We are given that Sally can paint a room in 7 hours and John can paint the same room in 10 hours. Our goal is to determine how long it will take them to paint the room if they work together.

**step2** Determining Individual Work Rates

First, let's determine how much of the room each person can paint in a single hour.
If Sally takes 7 hours to paint the entire room, then in 1 hour, she paints $$\frac{1}{7}$$ of the room.
If John takes 10 hours to paint the entire room, then in 1 hour, he paints $$\frac{1}{10}$$ of the room.

**step3** Calculating Combined Work Rate

Next, we need to find out how much of the room they can paint together in one hour. We do this by adding the amount of work each person completes in an hour.
Combined work in 1 hour = Sally's work in 1 hour + John's work in 1 hour
Combined work in 1 hour = $$\frac{1}{7} + \frac{1}{10}$$
To add these fractions, we need a common denominator. The smallest number that both 7 and 10 can divide into evenly is 70.
So, we convert each fraction to have a denominator of 70:
For Sally's work: $$\frac{1}{7} = \frac{1 \times 10}{7 \times 10} = \frac{10}{70}$$
For John's work: $$\frac{1}{10} = \frac{1 \times 7}{10 \times 7} = \frac{7}{70}$$
Now, we add the converted fractions:
Combined work in 1 hour = $$\frac{10}{70} + \frac{7}{70} = \frac{10 + 7}{70} = \frac{17}{70}$$
This means that together, Sally and John can paint $$\frac{17}{70}$$ of the room in one hour.

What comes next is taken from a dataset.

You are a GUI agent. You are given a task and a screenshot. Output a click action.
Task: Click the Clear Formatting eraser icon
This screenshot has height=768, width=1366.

**step4** Calculating Total Time to Paint the Room Together

We know that together, Sally and John paint $$\frac{17}{70}$$ of the room in 1 hour. We want to find out how many hours it takes them to paint the entire room, which is 1 whole room.
If they complete $$\frac{17}{70}$$ of the work in one hour, to find the total time for 1 whole room, we need to see how many "hours" this $$\frac{17}{70}$$ work-rate fits into the whole room. This is found by dividing the total work (1 room) by the amount of work they do in one hour:
Total Time = $$1 \div \frac{17}{70}$$ hours.
To divide by a fraction, we can multiply by its inverse (flipping the fraction):
Total Time = $$1 \times \frac{70}{17} = \frac{70}{17}$$ hours.
To make this time easier to understand, let's convert the improper fraction to a mixed number. We divide 70 by 17:
$$70 \div 17 = 4$$ with a remainder of $$2$$ (since $$17 \times 4 = 68$$).
So, $$\frac{70}{17}$$ hours is equal to $$4\frac{2}{17}$$ hours.

**step5** Final Answer

It should take Sally and John $$4\frac{2}{17}$$ hours to paint the room together.